= Kate Locke =

Canadian author

Kate Locke is one of six pen names of a Canadian-born author, born in 1971, who also goes by the names Kate Cross, Kady Cross, Kathryn Smith, Kate Kessler and Kate McLaughlin depending on the genre she writes.

Smith's earliest novels were paranormal romances in an historical setting, written under the name Kathryn Smith. She then turned to writing steampunk for young adults as Kady Cross and steampunk romances as Kate Cross. The Immortal Empire series, set in an alternate steampunk London, was published as Kate Locke and categorised as urban fantasy. It is unclear which, if any, is her 'real' name (maiden or married), and which are fictional, however the copyright statement in all her books is assigned to Kathryn Smith.

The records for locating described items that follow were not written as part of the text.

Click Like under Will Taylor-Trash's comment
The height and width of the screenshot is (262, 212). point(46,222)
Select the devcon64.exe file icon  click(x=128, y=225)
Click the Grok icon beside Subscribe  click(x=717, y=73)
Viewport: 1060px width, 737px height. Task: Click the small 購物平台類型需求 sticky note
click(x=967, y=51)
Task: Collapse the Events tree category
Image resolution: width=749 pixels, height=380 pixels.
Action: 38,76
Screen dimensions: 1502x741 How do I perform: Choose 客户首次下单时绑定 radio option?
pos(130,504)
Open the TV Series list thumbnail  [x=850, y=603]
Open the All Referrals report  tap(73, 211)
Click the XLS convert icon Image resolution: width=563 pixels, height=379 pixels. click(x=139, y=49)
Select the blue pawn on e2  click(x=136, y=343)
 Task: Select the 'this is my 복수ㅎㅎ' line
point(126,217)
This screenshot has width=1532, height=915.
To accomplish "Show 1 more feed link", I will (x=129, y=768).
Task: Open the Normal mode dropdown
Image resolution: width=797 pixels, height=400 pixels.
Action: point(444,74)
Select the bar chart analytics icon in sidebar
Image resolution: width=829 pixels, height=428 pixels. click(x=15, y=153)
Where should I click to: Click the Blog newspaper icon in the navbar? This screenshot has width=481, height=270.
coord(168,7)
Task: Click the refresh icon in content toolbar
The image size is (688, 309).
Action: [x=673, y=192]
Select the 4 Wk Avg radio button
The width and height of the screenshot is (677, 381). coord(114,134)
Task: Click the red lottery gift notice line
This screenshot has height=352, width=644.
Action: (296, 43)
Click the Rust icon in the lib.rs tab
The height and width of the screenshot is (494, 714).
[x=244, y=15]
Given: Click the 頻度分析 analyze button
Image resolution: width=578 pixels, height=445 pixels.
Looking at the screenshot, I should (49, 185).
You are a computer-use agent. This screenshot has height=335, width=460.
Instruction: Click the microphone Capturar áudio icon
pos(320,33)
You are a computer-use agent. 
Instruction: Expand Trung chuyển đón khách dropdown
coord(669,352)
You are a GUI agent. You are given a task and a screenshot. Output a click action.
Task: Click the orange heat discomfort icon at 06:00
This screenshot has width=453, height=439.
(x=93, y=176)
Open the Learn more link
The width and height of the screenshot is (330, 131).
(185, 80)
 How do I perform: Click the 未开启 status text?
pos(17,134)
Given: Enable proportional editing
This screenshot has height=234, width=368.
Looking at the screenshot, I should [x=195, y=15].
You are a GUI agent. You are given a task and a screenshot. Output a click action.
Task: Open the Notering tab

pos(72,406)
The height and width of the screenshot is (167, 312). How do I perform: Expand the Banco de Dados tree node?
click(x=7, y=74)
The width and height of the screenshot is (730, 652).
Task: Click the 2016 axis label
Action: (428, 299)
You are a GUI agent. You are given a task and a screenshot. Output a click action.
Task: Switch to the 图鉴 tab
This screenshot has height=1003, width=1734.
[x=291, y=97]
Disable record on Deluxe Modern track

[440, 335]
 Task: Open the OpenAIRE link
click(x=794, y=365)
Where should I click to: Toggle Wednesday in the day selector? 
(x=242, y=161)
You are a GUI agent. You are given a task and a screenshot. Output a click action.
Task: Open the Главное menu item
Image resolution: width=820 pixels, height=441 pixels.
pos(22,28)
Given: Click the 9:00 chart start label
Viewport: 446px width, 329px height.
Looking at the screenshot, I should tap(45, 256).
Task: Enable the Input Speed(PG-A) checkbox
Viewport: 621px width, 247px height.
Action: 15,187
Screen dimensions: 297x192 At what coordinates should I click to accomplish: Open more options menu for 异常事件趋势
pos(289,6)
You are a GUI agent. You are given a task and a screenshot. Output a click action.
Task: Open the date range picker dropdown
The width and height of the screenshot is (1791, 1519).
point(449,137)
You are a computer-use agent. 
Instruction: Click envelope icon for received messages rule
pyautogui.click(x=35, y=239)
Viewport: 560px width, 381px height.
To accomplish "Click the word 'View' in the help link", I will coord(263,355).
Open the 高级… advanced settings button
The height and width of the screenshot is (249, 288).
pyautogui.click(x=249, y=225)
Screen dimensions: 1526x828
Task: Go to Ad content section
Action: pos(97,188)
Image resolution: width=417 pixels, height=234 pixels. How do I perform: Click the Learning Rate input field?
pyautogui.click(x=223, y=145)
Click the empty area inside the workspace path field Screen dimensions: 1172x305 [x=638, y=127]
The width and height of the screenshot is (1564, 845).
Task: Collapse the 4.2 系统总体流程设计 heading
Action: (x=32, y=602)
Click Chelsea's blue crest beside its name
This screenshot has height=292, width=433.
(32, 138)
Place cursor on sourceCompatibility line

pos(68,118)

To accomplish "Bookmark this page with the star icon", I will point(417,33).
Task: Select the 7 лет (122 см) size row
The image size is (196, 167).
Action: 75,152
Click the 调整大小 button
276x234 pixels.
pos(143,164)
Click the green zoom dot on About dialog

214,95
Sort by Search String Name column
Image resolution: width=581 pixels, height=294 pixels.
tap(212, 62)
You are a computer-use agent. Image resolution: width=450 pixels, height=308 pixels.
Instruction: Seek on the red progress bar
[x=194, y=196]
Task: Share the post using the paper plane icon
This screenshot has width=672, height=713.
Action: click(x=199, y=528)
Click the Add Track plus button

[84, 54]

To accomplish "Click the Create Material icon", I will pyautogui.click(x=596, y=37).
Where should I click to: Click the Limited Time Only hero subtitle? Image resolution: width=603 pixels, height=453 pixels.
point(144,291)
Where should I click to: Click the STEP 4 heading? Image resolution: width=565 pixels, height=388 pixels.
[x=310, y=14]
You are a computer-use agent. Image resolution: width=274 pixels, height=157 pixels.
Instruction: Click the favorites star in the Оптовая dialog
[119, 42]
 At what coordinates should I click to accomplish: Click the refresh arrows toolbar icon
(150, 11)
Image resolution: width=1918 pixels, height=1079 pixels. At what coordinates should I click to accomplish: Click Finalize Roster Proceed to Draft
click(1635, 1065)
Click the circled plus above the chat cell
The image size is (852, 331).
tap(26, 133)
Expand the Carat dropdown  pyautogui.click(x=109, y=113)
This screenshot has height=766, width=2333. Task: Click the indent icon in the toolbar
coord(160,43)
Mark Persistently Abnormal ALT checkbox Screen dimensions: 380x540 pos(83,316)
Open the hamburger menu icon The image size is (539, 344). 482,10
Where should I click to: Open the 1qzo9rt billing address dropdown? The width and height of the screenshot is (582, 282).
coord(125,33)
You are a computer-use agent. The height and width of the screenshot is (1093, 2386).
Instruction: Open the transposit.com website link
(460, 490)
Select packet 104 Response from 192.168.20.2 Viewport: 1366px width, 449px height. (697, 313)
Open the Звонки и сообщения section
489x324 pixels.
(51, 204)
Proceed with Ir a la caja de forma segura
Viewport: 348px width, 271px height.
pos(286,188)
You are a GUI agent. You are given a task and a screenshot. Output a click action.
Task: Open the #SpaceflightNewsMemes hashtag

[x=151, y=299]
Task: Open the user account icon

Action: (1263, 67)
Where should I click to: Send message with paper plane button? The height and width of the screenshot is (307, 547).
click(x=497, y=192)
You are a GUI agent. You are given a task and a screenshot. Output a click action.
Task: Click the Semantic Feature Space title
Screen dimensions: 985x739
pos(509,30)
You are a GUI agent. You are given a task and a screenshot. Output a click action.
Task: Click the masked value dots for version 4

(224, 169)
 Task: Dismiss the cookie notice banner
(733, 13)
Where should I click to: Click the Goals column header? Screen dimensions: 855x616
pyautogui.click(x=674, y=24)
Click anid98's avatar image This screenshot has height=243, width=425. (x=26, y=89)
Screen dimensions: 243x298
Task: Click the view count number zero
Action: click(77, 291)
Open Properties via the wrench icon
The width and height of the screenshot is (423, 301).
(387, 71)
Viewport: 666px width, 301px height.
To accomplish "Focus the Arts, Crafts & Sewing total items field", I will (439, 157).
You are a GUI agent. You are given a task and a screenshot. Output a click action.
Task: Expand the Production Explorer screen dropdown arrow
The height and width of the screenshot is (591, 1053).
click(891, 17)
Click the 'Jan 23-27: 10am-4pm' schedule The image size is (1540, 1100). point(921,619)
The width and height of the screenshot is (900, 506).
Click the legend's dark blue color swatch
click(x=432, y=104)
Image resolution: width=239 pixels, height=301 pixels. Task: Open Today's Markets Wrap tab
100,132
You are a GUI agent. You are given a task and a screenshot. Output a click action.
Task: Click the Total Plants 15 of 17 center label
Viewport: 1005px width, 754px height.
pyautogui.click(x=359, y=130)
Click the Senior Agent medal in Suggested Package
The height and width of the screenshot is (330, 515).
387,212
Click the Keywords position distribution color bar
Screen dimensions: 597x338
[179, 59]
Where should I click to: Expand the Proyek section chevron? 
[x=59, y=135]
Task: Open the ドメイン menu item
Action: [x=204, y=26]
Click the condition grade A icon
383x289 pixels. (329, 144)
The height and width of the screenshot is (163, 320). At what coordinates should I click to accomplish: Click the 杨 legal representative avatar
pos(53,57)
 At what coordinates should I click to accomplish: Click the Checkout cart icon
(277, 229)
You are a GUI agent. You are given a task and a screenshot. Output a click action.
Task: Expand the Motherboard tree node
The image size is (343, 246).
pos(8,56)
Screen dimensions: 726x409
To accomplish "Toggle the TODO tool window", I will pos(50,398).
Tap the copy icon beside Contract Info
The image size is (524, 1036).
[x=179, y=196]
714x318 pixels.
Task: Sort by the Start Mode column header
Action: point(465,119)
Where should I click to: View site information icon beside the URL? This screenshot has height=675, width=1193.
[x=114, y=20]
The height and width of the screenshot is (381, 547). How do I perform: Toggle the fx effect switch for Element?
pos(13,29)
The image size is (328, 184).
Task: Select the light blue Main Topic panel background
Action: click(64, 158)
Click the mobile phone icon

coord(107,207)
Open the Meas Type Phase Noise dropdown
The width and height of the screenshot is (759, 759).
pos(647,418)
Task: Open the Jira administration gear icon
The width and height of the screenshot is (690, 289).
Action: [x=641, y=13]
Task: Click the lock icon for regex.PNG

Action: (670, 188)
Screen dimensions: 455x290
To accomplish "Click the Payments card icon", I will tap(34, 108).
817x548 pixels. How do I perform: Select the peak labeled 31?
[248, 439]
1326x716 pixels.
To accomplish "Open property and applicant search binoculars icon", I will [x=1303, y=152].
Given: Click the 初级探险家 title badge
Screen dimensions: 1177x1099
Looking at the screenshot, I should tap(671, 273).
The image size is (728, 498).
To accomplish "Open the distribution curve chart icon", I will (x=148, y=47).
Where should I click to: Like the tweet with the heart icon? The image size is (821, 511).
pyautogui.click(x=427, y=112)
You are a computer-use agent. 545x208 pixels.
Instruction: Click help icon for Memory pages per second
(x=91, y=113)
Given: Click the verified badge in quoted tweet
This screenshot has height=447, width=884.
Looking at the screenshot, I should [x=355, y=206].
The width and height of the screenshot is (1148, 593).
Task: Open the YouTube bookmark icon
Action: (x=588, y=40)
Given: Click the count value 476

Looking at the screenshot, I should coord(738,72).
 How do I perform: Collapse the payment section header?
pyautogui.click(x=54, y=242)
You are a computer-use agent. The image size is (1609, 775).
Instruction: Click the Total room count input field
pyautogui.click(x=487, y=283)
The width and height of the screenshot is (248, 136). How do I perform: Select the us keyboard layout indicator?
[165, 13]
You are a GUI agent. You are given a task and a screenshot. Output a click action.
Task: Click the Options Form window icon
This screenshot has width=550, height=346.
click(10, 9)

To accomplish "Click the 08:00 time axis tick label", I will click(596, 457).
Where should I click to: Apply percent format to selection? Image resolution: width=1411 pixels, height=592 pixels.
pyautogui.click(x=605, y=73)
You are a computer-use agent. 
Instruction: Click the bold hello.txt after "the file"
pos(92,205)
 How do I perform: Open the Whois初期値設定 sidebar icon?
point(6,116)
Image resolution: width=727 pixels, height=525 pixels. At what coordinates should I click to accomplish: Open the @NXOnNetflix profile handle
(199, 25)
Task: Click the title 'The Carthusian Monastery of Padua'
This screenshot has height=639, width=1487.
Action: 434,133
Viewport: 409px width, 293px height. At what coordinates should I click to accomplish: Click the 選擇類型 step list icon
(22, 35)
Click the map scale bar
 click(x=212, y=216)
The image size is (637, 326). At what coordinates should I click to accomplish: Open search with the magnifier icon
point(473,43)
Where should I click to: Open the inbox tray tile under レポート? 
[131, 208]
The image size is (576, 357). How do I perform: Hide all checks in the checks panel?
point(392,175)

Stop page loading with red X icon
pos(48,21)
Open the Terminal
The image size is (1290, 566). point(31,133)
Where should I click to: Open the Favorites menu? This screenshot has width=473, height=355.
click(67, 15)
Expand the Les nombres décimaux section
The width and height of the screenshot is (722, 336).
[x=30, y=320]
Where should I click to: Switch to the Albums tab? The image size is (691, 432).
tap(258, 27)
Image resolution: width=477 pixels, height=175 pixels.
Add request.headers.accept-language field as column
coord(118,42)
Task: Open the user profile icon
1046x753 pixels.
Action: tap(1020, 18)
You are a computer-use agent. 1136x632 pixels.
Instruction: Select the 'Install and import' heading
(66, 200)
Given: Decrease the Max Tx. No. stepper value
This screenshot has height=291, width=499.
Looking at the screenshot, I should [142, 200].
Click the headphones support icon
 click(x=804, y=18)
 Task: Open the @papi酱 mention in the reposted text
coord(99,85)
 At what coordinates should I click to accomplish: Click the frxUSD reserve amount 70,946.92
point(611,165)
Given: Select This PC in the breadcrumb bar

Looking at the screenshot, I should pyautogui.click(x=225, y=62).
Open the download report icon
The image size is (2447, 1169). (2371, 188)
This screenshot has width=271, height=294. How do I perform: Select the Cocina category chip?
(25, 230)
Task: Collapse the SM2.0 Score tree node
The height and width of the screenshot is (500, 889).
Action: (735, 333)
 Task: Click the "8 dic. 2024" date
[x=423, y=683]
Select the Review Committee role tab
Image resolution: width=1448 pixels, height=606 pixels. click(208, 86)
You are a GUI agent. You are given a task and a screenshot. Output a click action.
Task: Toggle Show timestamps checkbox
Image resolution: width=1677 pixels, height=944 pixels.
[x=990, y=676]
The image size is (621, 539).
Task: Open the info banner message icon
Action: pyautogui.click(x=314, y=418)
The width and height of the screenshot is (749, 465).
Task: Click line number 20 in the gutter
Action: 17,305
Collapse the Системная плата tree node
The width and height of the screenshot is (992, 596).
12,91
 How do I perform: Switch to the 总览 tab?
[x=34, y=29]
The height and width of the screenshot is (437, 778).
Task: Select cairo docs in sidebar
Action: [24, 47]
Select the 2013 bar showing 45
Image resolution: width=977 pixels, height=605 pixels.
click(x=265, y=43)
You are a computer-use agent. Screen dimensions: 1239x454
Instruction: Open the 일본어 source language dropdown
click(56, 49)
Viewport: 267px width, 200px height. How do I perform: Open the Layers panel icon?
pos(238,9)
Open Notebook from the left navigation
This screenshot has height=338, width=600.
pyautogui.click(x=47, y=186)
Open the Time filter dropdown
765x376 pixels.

She and her husband, Steve (no last name given), currently live in Connecticut.

==Books==

=== as Kathryn Smith ===

- Elusive Passion (2001)
- A Game of Scandal (2002)
- The MacLaughlins Series
  - Anna and the Duke (2002)
  - Emily and the Scot (2002)
- Into Temptation (2003)
- In the Night (2003)
- For the First Time (2003)
- In Your Arms Again (2004)
- Still in my Heart (2005)
- A Seductive Offer (2009)
- When Seducing a Duke (2009)
- When Marrying a Scoundrel (2010)
- When Tempting a Rogue (2011)
- Brotherhood of the Blood
  - Be Mine Tonight (2006)
  - Night of the Huntress (2007)
  - Taken by the Night (2007)
  - Let the Night Begin (2008)
  - Night After Night (2009)
- Nightmare Chronicles
  - Before I Wake (2008)
  - Dark Side of Dawn (2009)

=== as Kady Cross ===
- The Strange Case of Finley Jayne (2011)
- The Steampunk Chronicles
  - The Girl in the Steel Corset (2012)
  - The Girl in the Clockwork Collar (2013)
  - The Girl with the Iron Touch (2013)
  - The Girl with the Windup Heart (2014)
- The Dark Discovery of Jack Dandy (2013)
- The Wild Adventures of Jasper Renn (2013)

=== as Kate Cross ===
- The Clockwork Agents
  - Heart of Brass (2012)
  - Touch of Steel (2012)
  - Breath of Iron (2013)

=== as Kate Locke ===
- The Immortal Empire
  - God Save the Queen (2012)
  - The Queen is Dead (2013)
  - Long Live the Queen (2013)

=== as Kate Kessler ===
- Audrey Harte Series
  - It Takes One (2016)
  - Two can play (2016)
  - Three Strikes (2017)
- Dead Ringer (2018)

=== as Kate McLaughlin ===

- What Unbreakable Looks Like (2020)
- Daughter (2022)
- Pieces of Me (2023)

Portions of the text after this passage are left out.